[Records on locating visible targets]
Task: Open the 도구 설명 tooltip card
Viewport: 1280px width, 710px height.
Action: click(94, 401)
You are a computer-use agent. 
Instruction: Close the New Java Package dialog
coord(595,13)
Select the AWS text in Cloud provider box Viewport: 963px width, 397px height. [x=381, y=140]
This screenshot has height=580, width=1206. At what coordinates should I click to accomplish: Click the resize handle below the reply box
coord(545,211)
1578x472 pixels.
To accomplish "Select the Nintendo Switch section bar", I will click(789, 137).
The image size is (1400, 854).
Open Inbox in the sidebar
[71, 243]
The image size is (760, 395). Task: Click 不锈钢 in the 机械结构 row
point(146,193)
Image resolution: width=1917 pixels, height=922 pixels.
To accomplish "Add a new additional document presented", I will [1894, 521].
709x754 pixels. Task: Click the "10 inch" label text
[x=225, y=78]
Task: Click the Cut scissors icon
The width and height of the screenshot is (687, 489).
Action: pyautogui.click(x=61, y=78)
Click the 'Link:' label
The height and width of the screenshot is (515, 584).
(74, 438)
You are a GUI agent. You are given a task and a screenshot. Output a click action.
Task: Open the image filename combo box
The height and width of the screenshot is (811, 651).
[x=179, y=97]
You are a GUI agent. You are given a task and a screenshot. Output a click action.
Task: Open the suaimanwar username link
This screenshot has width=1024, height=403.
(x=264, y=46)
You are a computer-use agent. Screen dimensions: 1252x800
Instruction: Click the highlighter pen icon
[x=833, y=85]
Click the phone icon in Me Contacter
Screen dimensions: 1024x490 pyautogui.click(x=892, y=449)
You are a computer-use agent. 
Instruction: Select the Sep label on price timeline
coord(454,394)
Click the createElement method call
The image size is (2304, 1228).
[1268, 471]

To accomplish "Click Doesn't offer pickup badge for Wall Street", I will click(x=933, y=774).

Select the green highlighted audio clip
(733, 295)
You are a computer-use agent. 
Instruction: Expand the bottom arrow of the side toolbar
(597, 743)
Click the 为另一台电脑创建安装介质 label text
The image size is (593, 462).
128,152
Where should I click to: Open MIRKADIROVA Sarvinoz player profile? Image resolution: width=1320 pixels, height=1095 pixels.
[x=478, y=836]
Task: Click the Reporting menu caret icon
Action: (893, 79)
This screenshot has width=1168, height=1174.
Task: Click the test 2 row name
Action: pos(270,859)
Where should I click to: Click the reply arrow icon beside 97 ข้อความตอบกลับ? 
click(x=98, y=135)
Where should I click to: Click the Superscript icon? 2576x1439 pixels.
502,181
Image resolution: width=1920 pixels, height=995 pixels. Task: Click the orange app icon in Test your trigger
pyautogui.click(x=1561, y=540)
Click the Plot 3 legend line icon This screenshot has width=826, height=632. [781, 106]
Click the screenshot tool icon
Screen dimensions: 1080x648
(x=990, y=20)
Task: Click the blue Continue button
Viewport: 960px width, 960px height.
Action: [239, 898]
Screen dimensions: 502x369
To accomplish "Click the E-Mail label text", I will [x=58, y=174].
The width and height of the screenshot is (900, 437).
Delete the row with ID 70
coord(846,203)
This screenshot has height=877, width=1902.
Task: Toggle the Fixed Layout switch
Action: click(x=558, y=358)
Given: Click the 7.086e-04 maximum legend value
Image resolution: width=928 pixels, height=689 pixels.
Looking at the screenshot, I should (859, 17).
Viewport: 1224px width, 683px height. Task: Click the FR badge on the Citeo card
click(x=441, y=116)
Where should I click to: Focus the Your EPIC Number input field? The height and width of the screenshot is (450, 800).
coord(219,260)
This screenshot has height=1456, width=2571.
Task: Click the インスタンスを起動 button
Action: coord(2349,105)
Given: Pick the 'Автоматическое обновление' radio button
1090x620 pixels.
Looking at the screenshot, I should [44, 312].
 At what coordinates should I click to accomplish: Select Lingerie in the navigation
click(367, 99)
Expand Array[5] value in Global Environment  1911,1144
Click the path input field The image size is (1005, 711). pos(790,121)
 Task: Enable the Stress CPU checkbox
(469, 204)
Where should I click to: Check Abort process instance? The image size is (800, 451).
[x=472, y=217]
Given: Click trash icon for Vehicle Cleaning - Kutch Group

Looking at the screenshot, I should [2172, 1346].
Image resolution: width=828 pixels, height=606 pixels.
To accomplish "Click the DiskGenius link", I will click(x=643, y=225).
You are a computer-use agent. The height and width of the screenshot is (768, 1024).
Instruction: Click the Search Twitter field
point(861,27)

**TASK TO CARRY OUT:** Copy out every one of the records above, word for word.

**RESULT:**
Task: Open the 도구 설명 tooltip card
Viewport: 1280px width, 710px height.
Action: click(94, 401)
You are a computer-use agent. 
Instruction: Close the New Java Package dialog
coord(595,13)
Select the AWS text in Cloud provider box Viewport: 963px width, 397px height. [x=381, y=140]
This screenshot has height=580, width=1206. At what coordinates should I click to accomplish: Click the resize handle below the reply box
coord(545,211)
1578x472 pixels.
To accomplish "Select the Nintendo Switch section bar", I will click(789, 137).
The image size is (1400, 854).
Open Inbox in the sidebar
[71, 243]
The image size is (760, 395). Task: Click 不锈钢 in the 机械结构 row
point(146,193)
Image resolution: width=1917 pixels, height=922 pixels.
To accomplish "Add a new additional document presented", I will [1894, 521].
709x754 pixels. Task: Click the "10 inch" label text
[x=225, y=78]
Task: Click the Cut scissors icon
The width and height of the screenshot is (687, 489).
Action: pyautogui.click(x=61, y=78)
Click the 'Link:' label
The height and width of the screenshot is (515, 584).
(74, 438)
You are a GUI agent. You are given a task and a screenshot. Output a click action.
Task: Open the image filename combo box
The height and width of the screenshot is (811, 651).
[x=179, y=97]
You are a GUI agent. You are given a task and a screenshot. Output a click action.
Task: Open the suaimanwar username link
This screenshot has width=1024, height=403.
(x=264, y=46)
You are a computer-use agent. Screen dimensions: 1252x800
Instruction: Click the highlighter pen icon
[x=833, y=85]
Click the phone icon in Me Contacter
Screen dimensions: 1024x490 pyautogui.click(x=892, y=449)
You are a computer-use agent. 
Instruction: Select the Sep label on price timeline
coord(454,394)
Click the createElement method call
The image size is (2304, 1228).
[1268, 471]

To accomplish "Click Doesn't offer pickup badge for Wall Street", I will click(x=933, y=774).

Select the green highlighted audio clip
(733, 295)
You are a computer-use agent. 
Instruction: Expand the bottom arrow of the side toolbar
(597, 743)
Click the 为另一台电脑创建安装介质 label text
The image size is (593, 462).
128,152
Where should I click to: Open MIRKADIROVA Sarvinoz player profile? Image resolution: width=1320 pixels, height=1095 pixels.
[x=478, y=836]
Task: Click the Reporting menu caret icon
Action: (893, 79)
This screenshot has width=1168, height=1174.
Task: Click the test 2 row name
Action: pos(270,859)
Where should I click to: Click the reply arrow icon beside 97 ข้อความตอบกลับ? 
click(x=98, y=135)
Where should I click to: Click the Superscript icon? 2576x1439 pixels.
502,181
Image resolution: width=1920 pixels, height=995 pixels. Task: Click the orange app icon in Test your trigger
pyautogui.click(x=1561, y=540)
Click the Plot 3 legend line icon This screenshot has width=826, height=632. [781, 106]
Click the screenshot tool icon
Screen dimensions: 1080x648
(x=990, y=20)
Task: Click the blue Continue button
Viewport: 960px width, 960px height.
Action: [239, 898]
Screen dimensions: 502x369
To accomplish "Click the E-Mail label text", I will [x=58, y=174].
The width and height of the screenshot is (900, 437).
Delete the row with ID 70
coord(846,203)
This screenshot has height=877, width=1902.
Task: Toggle the Fixed Layout switch
Action: click(x=558, y=358)
Given: Click the 7.086e-04 maximum legend value
Image resolution: width=928 pixels, height=689 pixels.
Looking at the screenshot, I should (859, 17).
Viewport: 1224px width, 683px height. Task: Click the FR badge on the Citeo card
click(x=441, y=116)
Where should I click to: Focus the Your EPIC Number input field? The height and width of the screenshot is (450, 800).
coord(219,260)
This screenshot has height=1456, width=2571.
Task: Click the インスタンスを起動 button
Action: coord(2349,105)
Given: Pick the 'Автоматическое обновление' radio button
1090x620 pixels.
Looking at the screenshot, I should [44, 312].
 At what coordinates should I click to accomplish: Select Lingerie in the navigation
click(367, 99)
Expand Array[5] value in Global Environment  1911,1144
Click the path input field The image size is (1005, 711). pos(790,121)
 Task: Enable the Stress CPU checkbox
(469, 204)
Where should I click to: Check Abort process instance? The image size is (800, 451).
[x=472, y=217]
Given: Click trash icon for Vehicle Cleaning - Kutch Group

Looking at the screenshot, I should [2172, 1346].
Image resolution: width=828 pixels, height=606 pixels.
To accomplish "Click the DiskGenius link", I will click(x=643, y=225).
You are a computer-use agent. The height and width of the screenshot is (768, 1024).
Instruction: Click the Search Twitter field
point(861,27)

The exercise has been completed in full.